*What is expected*:
Copy the listing below word for word, from the line containing "The height and width of the screenshot is (2092, 1764)." through the end of the listing, both ends included.

##########

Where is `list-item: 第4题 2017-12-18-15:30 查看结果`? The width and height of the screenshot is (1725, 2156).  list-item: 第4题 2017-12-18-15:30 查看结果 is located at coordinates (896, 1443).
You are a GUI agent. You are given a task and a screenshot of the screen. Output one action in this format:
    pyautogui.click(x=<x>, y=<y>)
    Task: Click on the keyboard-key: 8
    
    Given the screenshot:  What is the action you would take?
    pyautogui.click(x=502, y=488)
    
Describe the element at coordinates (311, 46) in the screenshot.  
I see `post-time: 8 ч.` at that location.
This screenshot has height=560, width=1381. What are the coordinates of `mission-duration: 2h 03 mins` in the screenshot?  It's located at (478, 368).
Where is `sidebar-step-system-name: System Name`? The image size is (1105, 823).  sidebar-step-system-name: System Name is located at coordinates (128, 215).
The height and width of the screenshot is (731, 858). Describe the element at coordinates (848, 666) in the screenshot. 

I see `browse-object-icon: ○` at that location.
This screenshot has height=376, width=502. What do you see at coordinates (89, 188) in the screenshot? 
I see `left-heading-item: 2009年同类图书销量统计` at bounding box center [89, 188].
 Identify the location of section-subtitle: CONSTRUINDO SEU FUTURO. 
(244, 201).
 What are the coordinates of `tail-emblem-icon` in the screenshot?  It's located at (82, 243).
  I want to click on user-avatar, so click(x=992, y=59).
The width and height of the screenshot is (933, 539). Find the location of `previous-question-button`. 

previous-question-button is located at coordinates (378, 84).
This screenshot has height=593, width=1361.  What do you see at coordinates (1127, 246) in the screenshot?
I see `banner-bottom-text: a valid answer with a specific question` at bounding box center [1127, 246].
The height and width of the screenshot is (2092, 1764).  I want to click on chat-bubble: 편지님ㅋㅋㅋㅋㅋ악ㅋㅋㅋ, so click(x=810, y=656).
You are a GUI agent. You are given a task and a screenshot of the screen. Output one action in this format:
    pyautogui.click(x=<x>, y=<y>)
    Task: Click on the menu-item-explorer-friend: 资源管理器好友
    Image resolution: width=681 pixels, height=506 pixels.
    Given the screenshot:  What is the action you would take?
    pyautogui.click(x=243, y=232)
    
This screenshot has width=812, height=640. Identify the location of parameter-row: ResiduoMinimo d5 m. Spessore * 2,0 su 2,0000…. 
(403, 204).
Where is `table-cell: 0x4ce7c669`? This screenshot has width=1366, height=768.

##########

*Your solution*:
The height and width of the screenshot is (2092, 1764).  I want to click on chat-bubble: 편지님ㅋㅋㅋㅋㅋ악ㅋㅋㅋ, so click(x=810, y=656).
You are a GUI agent. You are given a task and a screenshot of the screen. Output one action in this format:
    pyautogui.click(x=<x>, y=<y>)
    Task: Click on the menu-item-explorer-friend: 资源管理器好友
    Image resolution: width=681 pixels, height=506 pixels.
    Given the screenshot:  What is the action you would take?
    pyautogui.click(x=243, y=232)
    
This screenshot has width=812, height=640. Identify the location of parameter-row: ResiduoMinimo d5 m. Spessore * 2,0 su 2,0000…. 
(403, 204).
Where is `table-cell: 0x4ce7c669`? This screenshot has width=1366, height=768.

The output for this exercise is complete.